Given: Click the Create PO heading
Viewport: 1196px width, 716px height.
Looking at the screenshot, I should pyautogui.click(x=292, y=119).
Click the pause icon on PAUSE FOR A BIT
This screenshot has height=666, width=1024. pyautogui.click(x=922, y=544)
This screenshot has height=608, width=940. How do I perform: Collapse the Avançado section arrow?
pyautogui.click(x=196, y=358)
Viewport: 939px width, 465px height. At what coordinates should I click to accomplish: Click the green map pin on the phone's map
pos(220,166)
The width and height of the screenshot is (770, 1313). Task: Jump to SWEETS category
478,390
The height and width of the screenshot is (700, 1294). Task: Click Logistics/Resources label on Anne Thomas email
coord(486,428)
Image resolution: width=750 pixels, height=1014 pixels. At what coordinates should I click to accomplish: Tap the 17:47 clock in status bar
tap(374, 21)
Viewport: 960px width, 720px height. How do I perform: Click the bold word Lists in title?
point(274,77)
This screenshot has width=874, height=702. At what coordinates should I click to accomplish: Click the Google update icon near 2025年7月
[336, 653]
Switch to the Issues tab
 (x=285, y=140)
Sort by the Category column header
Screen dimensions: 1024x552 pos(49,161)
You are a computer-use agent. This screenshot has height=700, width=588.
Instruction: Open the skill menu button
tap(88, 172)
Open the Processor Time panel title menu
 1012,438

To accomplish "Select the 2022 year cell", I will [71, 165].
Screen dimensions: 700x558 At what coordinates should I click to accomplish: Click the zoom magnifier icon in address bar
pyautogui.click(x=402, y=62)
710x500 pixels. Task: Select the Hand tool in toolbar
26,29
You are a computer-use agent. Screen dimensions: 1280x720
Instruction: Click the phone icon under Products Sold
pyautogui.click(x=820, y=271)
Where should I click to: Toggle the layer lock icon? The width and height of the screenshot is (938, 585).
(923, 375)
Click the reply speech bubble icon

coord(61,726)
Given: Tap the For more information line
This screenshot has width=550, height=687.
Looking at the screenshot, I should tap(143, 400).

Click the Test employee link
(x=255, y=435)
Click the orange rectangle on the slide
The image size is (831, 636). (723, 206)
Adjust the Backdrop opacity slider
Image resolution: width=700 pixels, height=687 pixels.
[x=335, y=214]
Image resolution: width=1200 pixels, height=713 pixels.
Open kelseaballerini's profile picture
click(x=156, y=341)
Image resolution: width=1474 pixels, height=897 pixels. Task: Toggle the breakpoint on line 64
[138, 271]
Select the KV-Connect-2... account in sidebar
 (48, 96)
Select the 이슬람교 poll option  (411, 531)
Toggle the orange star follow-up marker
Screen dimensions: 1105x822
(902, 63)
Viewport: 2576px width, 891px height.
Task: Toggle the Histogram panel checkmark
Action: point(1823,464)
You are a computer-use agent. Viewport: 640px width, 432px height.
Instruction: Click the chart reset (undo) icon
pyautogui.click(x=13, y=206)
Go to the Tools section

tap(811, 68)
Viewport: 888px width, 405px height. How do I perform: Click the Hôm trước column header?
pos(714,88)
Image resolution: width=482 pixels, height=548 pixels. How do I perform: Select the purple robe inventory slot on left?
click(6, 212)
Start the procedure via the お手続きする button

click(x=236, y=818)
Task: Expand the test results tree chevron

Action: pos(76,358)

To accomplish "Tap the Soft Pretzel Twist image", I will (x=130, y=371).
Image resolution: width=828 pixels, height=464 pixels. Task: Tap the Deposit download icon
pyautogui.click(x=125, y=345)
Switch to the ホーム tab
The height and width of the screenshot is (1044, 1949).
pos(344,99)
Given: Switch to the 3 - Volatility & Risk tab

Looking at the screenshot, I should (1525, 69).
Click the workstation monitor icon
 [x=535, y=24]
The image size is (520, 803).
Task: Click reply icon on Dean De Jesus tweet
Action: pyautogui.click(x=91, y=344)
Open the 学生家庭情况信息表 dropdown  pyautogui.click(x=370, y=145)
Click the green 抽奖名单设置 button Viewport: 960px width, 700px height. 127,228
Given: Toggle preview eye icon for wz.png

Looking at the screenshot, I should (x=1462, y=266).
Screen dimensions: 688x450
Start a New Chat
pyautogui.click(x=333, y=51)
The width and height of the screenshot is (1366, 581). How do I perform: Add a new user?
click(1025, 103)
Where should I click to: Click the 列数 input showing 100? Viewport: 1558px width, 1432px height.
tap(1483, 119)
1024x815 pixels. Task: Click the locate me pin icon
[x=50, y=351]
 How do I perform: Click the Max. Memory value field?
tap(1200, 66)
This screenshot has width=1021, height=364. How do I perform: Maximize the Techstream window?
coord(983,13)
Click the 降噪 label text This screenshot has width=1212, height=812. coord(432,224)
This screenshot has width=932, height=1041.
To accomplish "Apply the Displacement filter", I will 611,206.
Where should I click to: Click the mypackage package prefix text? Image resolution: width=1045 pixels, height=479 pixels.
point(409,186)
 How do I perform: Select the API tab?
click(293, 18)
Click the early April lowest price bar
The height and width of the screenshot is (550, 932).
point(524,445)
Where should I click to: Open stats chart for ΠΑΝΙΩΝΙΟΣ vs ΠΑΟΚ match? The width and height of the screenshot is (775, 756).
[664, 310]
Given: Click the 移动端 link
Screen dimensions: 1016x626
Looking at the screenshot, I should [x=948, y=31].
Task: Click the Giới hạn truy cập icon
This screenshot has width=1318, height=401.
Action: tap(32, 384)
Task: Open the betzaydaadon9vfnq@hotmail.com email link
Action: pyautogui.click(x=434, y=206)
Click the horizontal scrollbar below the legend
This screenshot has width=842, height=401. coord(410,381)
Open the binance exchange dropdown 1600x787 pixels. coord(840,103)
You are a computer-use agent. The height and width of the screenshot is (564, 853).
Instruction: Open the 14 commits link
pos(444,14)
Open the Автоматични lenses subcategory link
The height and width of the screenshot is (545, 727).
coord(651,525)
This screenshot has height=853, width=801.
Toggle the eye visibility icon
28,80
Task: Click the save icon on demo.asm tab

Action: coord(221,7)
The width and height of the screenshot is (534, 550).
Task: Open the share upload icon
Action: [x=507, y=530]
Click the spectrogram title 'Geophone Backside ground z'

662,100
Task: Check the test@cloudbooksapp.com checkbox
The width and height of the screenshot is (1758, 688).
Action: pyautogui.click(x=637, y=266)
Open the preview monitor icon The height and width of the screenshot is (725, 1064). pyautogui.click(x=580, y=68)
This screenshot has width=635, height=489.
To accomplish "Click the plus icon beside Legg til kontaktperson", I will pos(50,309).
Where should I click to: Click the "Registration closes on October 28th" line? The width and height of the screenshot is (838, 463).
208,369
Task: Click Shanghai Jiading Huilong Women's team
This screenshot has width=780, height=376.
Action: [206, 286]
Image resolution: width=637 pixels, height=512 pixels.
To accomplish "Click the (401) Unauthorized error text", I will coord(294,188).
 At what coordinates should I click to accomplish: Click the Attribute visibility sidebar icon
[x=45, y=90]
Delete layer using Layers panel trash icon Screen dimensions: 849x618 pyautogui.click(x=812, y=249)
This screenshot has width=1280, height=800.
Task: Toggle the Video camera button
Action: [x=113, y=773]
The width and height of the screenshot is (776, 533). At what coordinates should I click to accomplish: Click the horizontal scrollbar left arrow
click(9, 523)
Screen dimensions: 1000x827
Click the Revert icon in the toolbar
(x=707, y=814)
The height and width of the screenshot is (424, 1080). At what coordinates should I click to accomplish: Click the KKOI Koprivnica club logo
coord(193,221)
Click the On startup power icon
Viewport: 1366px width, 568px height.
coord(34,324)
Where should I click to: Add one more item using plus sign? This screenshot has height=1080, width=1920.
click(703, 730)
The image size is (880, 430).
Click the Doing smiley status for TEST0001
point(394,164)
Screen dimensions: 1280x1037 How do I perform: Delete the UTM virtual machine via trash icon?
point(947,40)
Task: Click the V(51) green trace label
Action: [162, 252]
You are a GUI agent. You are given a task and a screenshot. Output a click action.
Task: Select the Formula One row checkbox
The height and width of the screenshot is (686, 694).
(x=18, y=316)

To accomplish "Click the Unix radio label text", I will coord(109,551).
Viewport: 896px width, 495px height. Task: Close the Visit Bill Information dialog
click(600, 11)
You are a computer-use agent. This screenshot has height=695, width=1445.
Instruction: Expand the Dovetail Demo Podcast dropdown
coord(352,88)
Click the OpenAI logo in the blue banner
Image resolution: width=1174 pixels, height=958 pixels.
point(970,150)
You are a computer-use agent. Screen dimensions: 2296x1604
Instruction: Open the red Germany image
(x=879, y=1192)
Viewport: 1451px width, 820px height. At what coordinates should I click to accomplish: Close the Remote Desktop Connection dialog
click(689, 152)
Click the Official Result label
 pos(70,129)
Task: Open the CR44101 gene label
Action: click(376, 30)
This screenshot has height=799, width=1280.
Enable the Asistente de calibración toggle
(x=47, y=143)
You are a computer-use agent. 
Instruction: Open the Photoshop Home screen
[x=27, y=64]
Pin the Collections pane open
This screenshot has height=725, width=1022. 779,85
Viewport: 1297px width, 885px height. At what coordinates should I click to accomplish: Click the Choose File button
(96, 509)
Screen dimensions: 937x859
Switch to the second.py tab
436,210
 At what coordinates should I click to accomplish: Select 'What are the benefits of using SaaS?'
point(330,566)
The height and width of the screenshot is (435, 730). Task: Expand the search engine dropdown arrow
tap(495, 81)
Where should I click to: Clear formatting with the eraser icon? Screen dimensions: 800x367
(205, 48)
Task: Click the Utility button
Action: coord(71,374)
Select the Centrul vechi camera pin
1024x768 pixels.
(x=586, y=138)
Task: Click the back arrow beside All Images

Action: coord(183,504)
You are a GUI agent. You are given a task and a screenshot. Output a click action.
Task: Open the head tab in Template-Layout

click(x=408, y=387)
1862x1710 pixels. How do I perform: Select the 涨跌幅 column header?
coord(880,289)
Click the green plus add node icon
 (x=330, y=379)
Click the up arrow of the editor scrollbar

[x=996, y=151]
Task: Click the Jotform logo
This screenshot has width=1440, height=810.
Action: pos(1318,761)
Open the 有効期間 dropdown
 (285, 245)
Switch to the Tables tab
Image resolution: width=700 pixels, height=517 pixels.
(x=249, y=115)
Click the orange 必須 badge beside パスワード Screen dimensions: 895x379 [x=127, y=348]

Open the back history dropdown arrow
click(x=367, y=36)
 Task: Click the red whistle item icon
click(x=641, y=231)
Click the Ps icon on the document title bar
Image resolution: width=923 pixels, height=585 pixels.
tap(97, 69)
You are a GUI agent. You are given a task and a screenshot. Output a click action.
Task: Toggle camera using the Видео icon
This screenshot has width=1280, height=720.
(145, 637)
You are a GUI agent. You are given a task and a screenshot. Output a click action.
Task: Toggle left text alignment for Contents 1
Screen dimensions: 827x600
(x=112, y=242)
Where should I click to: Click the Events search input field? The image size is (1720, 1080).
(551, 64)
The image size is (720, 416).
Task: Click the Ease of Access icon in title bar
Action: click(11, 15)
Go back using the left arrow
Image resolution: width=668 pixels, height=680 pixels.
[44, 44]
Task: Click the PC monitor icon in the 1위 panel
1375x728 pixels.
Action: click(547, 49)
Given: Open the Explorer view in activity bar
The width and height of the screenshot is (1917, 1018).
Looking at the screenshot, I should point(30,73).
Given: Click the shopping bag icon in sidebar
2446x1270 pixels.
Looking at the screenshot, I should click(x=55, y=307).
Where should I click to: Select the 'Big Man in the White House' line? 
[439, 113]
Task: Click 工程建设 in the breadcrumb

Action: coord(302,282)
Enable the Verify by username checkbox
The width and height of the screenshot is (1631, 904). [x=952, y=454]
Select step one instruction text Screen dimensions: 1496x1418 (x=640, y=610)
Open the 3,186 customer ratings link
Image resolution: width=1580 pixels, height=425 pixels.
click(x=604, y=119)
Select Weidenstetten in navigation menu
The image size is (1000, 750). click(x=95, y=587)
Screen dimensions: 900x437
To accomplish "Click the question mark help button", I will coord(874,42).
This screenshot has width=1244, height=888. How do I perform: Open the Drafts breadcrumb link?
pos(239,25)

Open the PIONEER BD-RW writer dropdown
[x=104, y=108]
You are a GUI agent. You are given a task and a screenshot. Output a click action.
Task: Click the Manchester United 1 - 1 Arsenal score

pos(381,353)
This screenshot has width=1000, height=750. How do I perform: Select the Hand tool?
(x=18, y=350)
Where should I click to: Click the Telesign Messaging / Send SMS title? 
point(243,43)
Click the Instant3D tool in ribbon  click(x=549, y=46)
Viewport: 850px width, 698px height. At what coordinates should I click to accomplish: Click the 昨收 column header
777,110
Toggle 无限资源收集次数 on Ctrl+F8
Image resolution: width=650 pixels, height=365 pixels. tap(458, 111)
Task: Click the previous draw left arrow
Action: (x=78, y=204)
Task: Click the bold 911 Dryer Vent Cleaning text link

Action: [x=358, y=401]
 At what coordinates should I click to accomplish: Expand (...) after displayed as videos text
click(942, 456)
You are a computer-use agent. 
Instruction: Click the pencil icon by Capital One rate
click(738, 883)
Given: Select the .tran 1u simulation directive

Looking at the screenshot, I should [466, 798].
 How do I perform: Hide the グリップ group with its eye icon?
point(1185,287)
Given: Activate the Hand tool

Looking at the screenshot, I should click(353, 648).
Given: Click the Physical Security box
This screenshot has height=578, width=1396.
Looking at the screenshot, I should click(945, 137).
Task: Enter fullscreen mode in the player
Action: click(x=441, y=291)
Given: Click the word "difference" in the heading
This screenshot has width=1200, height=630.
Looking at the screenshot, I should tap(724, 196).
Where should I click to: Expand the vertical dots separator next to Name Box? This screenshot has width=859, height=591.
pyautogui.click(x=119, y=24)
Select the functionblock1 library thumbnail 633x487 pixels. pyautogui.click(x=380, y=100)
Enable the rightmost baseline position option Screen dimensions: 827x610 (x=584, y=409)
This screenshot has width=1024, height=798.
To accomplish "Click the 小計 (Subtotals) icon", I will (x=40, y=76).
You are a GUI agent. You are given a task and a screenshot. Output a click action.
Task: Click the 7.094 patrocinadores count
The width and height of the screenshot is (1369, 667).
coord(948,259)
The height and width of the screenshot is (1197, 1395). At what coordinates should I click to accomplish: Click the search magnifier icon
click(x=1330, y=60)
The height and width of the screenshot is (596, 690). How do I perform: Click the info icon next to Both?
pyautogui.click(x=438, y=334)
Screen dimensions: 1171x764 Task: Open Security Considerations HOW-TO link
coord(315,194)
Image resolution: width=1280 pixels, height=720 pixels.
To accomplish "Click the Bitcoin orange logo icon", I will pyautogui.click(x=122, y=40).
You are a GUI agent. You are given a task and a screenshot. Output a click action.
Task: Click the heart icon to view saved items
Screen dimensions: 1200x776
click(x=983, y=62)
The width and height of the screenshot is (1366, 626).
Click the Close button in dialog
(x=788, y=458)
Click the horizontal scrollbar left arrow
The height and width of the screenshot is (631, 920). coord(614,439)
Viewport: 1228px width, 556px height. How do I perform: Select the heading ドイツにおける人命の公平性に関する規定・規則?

* [WORK REQUIRED] Only the lines above that hold "computer" are wanted. Show every one of them.

* [EXERCISE RESULT]
You are a computer-use agent. This screenshot has height=700, width=588.
You are a computer-use agent. Screen dimensions: 1280x720
You are a computer-use agent. Viewport: 640px width, 432px height.
You are a computer-use agent. The height and width of the screenshot is (564, 853).
You are a computer-use agent. This screenshot has height=695, width=1445.
You are a computer-use agent. Screen dimensions: 2296x1604
You are a computer-use agent. 
You are a computer-use agent. 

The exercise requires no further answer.